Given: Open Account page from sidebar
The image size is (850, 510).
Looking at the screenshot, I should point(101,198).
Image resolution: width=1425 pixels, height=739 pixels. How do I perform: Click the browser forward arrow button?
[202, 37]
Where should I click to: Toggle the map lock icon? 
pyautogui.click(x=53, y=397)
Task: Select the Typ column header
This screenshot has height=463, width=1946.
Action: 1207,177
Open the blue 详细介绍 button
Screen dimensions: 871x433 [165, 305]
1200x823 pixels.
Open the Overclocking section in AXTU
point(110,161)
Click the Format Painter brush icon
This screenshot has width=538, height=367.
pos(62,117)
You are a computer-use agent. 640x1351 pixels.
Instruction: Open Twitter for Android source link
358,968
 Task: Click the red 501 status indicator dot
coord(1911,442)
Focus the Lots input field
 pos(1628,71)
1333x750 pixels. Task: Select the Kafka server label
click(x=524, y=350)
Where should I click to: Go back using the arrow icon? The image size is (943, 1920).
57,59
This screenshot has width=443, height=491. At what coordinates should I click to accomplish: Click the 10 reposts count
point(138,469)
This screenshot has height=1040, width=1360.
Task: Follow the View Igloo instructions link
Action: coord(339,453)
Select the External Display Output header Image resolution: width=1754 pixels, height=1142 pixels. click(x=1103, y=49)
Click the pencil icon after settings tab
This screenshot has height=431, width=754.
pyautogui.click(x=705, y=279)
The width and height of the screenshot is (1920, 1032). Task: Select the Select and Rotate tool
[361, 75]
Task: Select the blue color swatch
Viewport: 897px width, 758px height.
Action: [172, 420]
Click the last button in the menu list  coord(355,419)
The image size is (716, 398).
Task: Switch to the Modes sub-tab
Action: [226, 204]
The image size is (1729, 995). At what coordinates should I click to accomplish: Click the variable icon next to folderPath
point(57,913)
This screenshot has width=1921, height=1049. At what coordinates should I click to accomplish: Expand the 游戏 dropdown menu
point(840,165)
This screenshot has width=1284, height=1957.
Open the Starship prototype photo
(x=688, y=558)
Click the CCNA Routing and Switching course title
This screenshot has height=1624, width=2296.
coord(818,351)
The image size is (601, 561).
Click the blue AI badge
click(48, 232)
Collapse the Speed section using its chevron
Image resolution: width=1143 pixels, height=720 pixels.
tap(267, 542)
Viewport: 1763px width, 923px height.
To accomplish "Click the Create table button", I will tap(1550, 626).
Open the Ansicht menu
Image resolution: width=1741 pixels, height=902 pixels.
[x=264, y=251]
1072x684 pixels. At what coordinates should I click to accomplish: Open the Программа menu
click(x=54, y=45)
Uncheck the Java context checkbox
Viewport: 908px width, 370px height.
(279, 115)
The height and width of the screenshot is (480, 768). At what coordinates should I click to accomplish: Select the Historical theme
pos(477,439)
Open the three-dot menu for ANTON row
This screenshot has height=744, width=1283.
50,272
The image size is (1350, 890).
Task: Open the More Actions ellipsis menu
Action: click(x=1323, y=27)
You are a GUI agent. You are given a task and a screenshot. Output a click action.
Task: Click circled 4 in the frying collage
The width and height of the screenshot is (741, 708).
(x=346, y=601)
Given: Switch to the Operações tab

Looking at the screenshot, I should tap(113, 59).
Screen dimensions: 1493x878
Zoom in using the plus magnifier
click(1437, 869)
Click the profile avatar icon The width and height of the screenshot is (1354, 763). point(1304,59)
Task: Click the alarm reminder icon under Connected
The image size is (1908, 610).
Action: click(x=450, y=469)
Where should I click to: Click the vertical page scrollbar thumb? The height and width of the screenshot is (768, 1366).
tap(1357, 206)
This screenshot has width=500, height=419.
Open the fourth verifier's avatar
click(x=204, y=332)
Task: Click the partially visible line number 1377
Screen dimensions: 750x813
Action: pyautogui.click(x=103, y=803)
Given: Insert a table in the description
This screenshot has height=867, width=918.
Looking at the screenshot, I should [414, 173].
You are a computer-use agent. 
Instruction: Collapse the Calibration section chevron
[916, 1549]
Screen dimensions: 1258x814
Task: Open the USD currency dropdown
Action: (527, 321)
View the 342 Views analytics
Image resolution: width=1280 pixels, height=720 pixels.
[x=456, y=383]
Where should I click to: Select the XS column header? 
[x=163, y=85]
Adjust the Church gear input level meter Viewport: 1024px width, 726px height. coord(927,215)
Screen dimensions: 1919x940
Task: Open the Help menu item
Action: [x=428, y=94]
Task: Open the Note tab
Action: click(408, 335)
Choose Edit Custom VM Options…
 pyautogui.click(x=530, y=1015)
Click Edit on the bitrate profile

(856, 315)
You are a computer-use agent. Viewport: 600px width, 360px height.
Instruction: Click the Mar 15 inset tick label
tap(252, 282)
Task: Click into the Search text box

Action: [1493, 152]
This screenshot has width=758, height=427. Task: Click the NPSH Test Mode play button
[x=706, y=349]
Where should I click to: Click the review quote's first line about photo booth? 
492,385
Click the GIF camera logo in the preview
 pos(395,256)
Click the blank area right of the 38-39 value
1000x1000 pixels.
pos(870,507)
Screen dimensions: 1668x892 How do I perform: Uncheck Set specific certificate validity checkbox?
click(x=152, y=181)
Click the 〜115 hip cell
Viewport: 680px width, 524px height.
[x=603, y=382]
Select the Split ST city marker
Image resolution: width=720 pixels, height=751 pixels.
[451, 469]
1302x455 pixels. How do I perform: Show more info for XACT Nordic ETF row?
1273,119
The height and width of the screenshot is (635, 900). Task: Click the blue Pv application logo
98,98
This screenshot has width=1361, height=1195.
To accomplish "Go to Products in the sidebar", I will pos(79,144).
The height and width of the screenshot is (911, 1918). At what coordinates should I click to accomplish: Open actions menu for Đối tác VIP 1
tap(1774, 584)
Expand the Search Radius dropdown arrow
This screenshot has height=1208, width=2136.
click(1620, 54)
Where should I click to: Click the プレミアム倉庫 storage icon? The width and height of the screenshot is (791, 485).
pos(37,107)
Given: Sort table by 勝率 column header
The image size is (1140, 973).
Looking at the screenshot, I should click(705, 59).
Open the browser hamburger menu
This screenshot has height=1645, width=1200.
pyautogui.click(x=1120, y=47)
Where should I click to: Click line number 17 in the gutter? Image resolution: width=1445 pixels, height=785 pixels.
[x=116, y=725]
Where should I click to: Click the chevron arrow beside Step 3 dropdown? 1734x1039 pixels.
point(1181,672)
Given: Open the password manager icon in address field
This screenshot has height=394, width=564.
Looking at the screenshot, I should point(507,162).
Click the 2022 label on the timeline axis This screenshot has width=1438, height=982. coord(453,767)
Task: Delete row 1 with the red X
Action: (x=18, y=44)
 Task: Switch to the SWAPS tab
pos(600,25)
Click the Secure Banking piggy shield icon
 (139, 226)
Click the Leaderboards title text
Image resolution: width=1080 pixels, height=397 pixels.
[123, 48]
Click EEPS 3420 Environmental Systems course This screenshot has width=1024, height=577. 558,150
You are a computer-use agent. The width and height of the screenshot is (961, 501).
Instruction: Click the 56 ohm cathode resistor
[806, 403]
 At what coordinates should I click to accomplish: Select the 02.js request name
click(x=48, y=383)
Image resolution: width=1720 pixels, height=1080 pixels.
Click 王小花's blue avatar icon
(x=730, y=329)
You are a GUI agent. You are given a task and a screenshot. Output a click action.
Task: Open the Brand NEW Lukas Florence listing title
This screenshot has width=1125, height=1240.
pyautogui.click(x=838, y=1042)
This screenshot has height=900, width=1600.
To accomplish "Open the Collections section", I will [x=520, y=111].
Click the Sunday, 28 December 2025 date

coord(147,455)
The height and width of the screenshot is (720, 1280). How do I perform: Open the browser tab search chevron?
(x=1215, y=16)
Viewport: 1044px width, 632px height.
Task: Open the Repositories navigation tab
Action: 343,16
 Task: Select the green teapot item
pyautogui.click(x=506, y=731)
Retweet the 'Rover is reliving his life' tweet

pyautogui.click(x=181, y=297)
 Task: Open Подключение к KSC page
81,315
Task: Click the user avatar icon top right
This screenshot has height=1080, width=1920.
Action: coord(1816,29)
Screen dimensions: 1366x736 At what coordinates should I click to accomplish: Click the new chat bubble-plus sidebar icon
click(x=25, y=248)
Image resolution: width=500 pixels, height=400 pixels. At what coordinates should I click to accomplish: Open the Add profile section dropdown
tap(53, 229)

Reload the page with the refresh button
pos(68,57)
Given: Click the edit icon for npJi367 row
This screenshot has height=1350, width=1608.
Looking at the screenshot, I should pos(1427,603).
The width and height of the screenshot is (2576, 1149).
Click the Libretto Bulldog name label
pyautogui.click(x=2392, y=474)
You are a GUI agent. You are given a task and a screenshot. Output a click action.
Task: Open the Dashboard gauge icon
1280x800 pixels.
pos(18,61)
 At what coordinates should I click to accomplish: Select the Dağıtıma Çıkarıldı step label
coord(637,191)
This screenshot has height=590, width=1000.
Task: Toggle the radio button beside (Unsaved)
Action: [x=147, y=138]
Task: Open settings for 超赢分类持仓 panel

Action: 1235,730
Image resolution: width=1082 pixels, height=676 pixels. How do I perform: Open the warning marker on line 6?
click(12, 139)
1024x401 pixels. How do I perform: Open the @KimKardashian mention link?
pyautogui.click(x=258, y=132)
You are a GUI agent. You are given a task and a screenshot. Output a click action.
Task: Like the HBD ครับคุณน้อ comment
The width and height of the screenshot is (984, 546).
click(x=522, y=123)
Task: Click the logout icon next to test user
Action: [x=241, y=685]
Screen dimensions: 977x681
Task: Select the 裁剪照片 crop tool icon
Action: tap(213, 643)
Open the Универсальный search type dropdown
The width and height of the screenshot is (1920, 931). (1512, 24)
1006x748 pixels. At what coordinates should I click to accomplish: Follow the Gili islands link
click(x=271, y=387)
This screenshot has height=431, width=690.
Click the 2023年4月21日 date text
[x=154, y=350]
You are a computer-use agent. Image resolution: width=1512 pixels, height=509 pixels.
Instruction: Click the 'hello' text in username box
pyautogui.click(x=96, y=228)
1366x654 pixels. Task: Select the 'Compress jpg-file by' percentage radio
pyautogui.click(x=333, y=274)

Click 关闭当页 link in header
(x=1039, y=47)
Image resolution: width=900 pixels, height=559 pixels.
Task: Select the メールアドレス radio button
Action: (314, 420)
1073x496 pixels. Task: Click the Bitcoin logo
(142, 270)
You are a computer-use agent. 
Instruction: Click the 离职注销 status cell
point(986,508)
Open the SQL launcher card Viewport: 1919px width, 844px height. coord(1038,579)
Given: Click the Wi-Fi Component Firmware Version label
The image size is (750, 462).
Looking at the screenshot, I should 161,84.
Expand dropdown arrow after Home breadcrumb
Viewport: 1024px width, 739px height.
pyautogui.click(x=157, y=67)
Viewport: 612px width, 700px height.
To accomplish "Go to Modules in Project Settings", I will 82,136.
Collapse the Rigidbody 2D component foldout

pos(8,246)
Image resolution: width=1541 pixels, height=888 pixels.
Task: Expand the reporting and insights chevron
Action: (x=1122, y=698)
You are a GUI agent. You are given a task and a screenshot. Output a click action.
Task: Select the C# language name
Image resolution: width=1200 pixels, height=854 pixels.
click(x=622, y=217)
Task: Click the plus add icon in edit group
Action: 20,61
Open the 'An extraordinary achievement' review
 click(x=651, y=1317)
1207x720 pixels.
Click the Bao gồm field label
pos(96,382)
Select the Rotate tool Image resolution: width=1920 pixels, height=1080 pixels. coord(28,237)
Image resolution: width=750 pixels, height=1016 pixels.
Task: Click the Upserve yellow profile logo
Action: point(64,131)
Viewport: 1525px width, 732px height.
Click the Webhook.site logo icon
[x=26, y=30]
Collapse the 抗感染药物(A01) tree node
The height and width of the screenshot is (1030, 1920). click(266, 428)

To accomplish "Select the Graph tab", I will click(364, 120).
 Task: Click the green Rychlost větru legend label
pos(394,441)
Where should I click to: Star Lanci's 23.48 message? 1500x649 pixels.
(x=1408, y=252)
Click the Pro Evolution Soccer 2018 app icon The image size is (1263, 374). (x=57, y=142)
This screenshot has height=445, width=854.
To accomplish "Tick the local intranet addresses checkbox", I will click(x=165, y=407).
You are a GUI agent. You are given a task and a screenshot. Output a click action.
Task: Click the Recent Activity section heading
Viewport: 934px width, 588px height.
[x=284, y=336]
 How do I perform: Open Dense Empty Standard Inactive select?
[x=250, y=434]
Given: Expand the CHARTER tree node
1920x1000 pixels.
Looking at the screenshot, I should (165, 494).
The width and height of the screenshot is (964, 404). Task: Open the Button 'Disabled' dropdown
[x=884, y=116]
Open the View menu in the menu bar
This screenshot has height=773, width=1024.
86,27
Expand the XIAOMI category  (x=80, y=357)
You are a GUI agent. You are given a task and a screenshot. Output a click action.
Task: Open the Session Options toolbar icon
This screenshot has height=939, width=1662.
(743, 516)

——

▶ **Work to be completed**
Give back every line of the listing where the word "computer" shows up.

▶ **Answer below**
You are a computer-use agent. 640x1351 pixels.
You are a computer-use agent. 
You are a computer-use agent. Viewport: 600px width, 360px height.
You are a computer-use agent. The width and height of the screenshot is (961, 501).
You are a computer-use agent. Image resolution: width=1512 pixels, height=509 pixels.
You are a computer-use agent. 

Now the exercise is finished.